Como pode atuar o psicanalista na análise dos significados inconscientes? Serge Leclaire reestuda as teorias de Sigmund Freud trazendo como contribuição à teoria psicanalítica os modelos estruturalistas de universos de signos. Os desejos edipianos e o medo da castração são os dois pontos de referência do mundo psicanalítico. São o modelo da articulação da elaboração da fantasia e a chave que este modo de interrogação – a psicanálise – procura. A relação terapeuta-paciente existe exatamente na busca dessa articulação, de como ela se dá em cada individualidade.

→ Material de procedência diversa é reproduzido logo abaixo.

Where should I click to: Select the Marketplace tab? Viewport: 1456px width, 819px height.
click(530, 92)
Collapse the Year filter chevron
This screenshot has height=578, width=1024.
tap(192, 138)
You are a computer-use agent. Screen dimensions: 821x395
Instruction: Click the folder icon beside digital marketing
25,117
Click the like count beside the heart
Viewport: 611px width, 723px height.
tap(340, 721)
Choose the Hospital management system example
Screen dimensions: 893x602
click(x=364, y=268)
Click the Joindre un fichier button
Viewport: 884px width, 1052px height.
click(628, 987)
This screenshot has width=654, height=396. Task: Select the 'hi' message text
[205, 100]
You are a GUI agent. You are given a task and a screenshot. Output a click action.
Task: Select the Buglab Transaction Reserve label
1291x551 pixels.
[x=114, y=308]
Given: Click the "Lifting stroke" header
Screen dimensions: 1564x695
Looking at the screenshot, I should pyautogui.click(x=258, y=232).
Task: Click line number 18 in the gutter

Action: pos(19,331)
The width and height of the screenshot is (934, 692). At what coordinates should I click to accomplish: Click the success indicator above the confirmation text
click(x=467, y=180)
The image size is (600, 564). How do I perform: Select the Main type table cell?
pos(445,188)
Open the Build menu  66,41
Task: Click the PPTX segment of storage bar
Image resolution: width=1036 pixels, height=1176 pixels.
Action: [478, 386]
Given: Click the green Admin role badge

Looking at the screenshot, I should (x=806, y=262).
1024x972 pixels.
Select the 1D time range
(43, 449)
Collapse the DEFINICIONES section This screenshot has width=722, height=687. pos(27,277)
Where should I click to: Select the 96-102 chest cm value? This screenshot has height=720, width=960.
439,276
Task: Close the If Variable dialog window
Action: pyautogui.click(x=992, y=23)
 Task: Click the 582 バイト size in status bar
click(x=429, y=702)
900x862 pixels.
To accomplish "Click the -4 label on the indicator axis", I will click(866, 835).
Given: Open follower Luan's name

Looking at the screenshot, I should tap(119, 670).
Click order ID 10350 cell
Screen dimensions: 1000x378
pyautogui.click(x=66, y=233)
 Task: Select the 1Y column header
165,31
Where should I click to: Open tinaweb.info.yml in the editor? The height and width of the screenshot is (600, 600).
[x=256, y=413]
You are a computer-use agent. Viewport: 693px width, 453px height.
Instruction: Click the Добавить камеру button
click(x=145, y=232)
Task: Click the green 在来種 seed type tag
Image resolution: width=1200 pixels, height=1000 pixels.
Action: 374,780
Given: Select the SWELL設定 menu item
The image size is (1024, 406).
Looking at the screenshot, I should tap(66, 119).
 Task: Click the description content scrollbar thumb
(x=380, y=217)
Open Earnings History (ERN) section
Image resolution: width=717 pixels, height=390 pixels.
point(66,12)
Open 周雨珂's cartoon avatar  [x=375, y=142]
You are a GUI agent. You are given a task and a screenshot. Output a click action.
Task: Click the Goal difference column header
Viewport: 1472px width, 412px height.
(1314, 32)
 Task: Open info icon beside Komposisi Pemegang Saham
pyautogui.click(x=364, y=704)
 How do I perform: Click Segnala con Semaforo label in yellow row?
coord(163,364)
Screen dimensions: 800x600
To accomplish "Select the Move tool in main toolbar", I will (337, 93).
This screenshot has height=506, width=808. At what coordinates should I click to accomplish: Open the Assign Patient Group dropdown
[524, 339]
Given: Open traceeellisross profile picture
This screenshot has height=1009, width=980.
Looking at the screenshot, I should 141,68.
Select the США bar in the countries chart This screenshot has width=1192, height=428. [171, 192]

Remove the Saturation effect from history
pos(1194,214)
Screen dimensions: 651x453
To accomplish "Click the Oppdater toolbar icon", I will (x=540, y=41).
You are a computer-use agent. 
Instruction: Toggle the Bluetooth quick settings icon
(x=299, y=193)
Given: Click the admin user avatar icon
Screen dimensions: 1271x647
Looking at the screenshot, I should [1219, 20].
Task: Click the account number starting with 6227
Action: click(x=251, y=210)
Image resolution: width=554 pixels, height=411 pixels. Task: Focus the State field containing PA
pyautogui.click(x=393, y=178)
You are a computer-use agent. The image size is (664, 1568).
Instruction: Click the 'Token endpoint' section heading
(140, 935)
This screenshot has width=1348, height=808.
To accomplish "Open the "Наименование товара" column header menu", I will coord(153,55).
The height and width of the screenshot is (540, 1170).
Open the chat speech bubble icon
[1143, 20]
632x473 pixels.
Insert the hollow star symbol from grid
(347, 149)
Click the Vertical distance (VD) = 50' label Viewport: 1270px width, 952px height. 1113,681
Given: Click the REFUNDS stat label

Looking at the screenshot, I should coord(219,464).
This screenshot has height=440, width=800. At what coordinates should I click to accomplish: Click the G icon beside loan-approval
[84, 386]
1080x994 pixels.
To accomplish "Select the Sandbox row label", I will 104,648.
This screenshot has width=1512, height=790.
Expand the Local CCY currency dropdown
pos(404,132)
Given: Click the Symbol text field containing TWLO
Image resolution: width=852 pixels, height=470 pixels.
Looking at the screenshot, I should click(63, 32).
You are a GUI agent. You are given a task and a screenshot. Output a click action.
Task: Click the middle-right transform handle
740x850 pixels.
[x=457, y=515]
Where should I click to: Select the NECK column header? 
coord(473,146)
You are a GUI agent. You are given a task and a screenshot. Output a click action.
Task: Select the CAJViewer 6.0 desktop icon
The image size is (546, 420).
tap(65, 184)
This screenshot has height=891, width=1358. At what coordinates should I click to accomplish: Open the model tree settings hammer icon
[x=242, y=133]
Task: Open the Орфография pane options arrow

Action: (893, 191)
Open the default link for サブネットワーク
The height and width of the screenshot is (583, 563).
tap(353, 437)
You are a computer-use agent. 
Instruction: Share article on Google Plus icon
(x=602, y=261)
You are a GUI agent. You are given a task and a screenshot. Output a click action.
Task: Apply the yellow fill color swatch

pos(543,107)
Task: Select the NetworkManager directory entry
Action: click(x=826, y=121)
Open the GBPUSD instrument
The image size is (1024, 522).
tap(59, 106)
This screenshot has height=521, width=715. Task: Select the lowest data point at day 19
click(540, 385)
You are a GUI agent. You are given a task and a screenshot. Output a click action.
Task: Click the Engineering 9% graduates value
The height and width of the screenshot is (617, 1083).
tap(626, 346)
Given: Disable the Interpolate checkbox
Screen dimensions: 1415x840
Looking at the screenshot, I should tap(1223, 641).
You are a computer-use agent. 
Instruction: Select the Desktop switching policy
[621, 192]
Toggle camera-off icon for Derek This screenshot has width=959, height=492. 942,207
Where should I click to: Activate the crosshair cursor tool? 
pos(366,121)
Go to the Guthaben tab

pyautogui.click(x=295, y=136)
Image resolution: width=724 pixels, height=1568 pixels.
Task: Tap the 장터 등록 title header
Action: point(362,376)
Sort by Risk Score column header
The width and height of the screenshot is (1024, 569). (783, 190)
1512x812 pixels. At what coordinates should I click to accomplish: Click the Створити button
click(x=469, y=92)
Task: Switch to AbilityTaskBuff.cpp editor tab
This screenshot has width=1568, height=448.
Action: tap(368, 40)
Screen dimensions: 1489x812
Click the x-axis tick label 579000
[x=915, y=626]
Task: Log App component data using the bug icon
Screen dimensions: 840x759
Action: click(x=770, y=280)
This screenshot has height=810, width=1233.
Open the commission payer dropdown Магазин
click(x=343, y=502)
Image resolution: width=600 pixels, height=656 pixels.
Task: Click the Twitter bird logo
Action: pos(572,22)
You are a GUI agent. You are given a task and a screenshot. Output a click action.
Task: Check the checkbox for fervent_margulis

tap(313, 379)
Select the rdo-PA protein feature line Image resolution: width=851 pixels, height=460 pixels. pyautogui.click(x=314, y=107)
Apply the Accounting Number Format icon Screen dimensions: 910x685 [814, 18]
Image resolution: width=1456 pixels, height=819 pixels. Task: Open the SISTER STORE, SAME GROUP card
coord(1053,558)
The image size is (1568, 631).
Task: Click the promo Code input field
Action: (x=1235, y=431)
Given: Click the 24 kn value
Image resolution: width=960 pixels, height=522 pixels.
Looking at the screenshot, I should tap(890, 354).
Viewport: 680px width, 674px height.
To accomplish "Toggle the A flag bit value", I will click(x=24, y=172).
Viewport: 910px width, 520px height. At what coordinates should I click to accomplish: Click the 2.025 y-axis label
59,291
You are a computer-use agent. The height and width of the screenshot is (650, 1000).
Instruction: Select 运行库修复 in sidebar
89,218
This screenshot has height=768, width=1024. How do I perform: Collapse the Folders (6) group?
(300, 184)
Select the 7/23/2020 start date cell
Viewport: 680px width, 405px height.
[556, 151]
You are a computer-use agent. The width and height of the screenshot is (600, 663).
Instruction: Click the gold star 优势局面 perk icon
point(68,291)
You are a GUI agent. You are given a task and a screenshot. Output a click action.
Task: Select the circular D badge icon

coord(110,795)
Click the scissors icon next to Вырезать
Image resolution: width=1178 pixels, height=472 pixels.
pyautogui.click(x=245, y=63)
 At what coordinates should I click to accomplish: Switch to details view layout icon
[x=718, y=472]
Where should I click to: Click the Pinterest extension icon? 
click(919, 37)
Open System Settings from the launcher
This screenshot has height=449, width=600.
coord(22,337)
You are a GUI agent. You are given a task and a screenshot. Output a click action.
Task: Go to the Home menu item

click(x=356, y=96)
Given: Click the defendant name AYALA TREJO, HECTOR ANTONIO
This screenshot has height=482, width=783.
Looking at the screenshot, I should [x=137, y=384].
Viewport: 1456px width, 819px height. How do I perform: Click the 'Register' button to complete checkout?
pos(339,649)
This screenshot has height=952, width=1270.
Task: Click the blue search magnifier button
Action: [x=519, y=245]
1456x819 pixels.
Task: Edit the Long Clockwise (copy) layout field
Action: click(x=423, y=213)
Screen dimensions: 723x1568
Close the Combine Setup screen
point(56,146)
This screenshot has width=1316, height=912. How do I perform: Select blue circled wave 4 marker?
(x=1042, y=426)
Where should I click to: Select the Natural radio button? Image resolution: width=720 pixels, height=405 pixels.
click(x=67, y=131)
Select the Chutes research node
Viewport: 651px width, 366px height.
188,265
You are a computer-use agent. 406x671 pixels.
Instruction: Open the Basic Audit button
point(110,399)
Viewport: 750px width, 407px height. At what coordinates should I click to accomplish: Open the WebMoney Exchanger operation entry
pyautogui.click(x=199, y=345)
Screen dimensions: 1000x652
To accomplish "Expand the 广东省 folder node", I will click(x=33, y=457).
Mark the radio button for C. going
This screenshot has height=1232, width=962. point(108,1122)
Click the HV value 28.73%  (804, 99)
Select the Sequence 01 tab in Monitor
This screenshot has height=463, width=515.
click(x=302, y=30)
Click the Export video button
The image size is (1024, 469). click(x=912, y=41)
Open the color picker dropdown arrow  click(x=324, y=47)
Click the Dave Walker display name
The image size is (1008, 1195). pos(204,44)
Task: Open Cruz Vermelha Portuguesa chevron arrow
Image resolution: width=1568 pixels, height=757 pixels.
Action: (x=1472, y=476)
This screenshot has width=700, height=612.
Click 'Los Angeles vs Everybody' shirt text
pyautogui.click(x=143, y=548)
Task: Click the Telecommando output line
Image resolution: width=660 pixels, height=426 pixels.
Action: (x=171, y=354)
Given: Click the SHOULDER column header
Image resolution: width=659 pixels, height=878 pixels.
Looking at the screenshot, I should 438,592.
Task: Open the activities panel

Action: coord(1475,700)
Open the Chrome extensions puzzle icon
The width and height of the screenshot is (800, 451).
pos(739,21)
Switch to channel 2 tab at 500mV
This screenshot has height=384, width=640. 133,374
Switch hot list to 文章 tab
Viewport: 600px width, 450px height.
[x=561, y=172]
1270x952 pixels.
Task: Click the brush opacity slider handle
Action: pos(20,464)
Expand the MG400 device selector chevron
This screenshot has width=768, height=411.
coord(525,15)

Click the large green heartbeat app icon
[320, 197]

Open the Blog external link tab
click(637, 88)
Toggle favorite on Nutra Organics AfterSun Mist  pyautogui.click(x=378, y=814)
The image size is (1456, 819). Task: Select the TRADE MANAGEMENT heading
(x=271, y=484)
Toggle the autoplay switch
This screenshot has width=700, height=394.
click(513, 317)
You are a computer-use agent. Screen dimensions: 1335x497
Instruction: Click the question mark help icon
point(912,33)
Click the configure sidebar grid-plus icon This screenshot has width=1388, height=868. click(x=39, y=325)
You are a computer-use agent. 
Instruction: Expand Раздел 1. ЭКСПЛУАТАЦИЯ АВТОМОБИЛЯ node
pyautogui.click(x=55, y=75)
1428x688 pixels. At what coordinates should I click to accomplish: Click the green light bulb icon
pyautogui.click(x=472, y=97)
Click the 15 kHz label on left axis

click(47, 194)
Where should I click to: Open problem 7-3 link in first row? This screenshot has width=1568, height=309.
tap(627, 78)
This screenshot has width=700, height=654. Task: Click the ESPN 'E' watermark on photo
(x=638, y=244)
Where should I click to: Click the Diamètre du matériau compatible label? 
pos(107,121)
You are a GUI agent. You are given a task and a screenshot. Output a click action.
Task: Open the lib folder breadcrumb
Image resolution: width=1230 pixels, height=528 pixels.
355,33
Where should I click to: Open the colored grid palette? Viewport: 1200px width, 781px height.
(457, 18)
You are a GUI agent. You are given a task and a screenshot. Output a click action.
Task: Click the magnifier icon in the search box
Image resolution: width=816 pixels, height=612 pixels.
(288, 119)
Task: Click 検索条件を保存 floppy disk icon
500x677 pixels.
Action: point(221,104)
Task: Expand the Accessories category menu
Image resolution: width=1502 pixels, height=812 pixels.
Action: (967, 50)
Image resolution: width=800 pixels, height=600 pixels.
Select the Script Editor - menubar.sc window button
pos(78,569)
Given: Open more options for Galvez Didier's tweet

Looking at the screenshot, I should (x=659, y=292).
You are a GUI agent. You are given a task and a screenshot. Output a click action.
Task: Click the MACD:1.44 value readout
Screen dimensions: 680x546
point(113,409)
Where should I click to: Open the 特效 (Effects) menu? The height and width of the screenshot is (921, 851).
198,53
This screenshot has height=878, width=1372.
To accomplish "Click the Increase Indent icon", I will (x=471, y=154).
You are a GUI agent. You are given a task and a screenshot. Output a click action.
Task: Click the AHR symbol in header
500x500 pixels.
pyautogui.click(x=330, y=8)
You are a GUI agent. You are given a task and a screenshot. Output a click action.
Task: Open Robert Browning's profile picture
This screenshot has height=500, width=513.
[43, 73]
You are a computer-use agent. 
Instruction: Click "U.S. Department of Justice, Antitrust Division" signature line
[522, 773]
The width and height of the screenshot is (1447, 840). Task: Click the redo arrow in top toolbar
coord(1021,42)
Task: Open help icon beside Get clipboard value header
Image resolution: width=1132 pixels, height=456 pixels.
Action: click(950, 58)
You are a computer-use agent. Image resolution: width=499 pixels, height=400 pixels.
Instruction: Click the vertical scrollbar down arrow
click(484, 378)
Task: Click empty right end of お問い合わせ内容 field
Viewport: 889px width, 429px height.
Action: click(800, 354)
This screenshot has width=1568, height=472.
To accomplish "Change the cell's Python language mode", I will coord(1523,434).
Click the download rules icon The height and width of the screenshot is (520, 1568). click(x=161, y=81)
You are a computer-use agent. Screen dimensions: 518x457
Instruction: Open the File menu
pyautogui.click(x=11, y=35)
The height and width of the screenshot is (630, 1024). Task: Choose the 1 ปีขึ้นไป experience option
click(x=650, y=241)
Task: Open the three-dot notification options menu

Certo dia um paciente, estendendo-se sobre o divã, relata a seguinte fantasia: um ladrão de comédia, exageradamente mascarado, com luvas pretas e chapéu de abas largas caindo sobre os olhos, quebra a vitrina de uma galeria de pinturas e se apodera de um quadro que representa a própria cena que se está desenrolando: um ladrão, vestido de preto, quebrando a vitrina de uma galeria de pinturas, antes de se precipitar para dentro de um ”carro preto” que arranca à toda, segundo a melhor tradição dos filmes do gênero. Diante desta cena, o narrador, que se imagina num ângulo dela, finge indiferença e, com gesto lento, tira um cigarro de um maço vermelho e branco, da marca Craven “A”.
Aproveitando o silêncio que se estabelece por um momento, antes que o paciente comente sua fantasia, instalemo-nos ao lado da poltrona, dentro do segredo das reflexões do psicanalista. Imediatamente, ele reconhece, sem poder se defender de um ligeiro mal-estar devido a um sentimento de familiaridade, uma fantasia tipicamente ohsessiva. Novamente isso não vem senão confirmar o seu ponto de vista a respeito do diagnóstico desse paciente. Nosso psicanalista se põe a cogitar sobre as variantes dessa fantasia que já pôde ouvir: a interrogação perplexa, divertida ou fascinante, em última instância angustiante, sobre as etiquetas da “Vache qui rit”: elas trazem a representação de uma vaca ostentando como brincos duas caixas, naturalmente com a mesma etiqueta, no interior da qual figura a mesma representação redobrada. . . e assim por diante, até o infinito.